Purim security alert – one-sided or two?

The Israel Defense Forces spokesperson’s office has sent out this notice:

In accordance with the decision made by the Minister of Defense and as part of the security measures adopted by the defense establishment, a general closure will be implemented in Judea, Samaria and the Gaza Strip. The closure will begin today, Tuesday, March 18th at 12:00 am and will be lifted on Saturday, March 23rd, 2008 at 12:00 am.

The reason for the closure, the notice says, is that

“The IDF regards the Purim holiday as a highly sensitive period in terms of the security risk.”

Another reason for the closure is reportedly fear of attacks at the end of the 40-day Islamic mourning period for Hizballah terror chief Imad Mughniyah.

The IDF notice does not say that the reason that Purim is “highly sensitive” is that it is the anniversary of the 1994 massacre of 29 Palestinians by a Kach ideologue from Kiryat Arba.

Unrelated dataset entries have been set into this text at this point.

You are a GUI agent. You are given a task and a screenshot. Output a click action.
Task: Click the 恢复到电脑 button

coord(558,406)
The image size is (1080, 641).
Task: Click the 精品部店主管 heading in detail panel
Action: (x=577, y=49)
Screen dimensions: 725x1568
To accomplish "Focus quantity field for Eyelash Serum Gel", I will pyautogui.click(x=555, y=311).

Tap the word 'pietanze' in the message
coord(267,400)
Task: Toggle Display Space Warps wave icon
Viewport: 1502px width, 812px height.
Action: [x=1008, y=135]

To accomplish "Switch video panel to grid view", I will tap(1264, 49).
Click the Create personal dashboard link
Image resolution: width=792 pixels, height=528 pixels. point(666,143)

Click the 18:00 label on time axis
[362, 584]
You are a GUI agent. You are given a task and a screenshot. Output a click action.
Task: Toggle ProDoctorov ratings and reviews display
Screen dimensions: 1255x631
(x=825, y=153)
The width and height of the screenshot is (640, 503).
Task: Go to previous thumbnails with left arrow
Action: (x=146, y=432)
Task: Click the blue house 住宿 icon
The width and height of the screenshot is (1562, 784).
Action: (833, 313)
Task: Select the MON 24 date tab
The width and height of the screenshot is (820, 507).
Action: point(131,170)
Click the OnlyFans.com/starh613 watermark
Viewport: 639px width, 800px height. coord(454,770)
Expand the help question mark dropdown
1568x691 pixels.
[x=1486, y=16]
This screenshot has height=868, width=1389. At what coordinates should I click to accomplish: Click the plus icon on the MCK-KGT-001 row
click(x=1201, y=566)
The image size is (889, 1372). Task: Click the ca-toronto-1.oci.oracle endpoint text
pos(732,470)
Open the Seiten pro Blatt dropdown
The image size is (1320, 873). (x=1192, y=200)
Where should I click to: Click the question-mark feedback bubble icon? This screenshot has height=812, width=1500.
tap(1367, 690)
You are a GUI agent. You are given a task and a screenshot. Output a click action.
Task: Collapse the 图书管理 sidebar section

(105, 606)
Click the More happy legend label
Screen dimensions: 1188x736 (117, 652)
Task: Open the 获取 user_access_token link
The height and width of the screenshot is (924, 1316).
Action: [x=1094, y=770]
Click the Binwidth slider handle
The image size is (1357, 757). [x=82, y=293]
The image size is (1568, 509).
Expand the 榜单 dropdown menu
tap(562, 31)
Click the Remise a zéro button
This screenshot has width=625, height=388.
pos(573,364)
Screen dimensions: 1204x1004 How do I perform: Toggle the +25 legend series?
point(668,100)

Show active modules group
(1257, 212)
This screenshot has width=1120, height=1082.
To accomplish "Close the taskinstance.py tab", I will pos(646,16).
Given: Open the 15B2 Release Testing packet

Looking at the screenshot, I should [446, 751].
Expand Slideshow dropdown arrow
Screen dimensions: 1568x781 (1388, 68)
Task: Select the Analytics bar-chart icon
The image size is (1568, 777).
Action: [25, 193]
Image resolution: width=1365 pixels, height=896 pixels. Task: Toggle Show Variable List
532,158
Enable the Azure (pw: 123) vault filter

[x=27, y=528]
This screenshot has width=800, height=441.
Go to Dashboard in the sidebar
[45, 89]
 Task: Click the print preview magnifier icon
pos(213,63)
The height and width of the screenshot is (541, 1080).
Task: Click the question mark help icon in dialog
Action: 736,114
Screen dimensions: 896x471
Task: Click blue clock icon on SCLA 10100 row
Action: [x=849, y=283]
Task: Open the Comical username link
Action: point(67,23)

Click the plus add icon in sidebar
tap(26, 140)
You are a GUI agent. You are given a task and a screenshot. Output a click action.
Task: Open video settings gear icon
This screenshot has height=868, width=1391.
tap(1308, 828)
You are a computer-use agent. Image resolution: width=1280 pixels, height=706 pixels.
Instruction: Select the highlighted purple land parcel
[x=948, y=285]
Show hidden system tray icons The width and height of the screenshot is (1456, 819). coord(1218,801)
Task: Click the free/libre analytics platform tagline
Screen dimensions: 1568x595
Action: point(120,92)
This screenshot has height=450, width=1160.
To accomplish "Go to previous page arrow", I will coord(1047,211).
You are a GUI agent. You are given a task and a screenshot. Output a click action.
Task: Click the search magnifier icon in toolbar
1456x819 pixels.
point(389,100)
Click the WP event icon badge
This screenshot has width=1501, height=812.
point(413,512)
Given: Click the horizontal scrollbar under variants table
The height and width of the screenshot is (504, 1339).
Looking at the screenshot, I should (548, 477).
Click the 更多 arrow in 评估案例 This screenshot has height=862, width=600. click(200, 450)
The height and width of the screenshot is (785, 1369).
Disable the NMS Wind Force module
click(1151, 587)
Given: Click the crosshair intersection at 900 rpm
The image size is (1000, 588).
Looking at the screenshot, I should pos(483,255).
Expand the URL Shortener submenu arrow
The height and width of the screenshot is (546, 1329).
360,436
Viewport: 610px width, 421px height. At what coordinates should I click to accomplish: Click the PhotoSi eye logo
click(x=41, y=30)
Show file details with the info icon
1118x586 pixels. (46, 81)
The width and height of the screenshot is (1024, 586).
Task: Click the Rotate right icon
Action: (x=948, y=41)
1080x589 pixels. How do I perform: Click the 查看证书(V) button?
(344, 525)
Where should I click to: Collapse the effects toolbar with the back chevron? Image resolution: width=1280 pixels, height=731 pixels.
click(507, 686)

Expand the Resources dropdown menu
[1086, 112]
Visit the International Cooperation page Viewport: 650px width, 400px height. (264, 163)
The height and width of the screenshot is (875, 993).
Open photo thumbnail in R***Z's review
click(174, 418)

But the high security alert is evidence that the army and security agencies have learned that symbolic dates – anniversaries, the end of mourning periods – matter greatly to the extremists of the other side.

A critical question is whether they have learned that precisely the same kind of dates matter deeply to Jewish extremists. The murderer in Hebron chose Purim because he regarded it as a holiday of vengeance. (And he was able to act because Israeli security services ignored experts’ warnings of the risk of Jewish terror.) The march into Jabel Mukaber earlier this week took place at the end of the seven-day mourning period after the funerals for the Merkaz Harav terror victims. The risk of further efforts at revenge by the radical right is significant. One hopes that the utterly ordinary-looking men whose names are secret are keeping a close watch.

Post-script: Uzi Benziman writes in Ha’aretz today (English, Hebrew) on the multiple failures of the police, from the October 2000 riots to the Merkaz attack (where the cop who arrived stayed outside instead of killing the terrorist) to the Jabel Mukaber farce. Worth reading, but I think Benziman errs by placing the failure of one policeman in the list with October 2000 and Jabel Mukaber. Those cases show that Israel’s police (like police forces elsewhere) are too quick to use lethal force against those defined as the “other,” the outsiders, and to reticent to act against violence by people who are like “us.”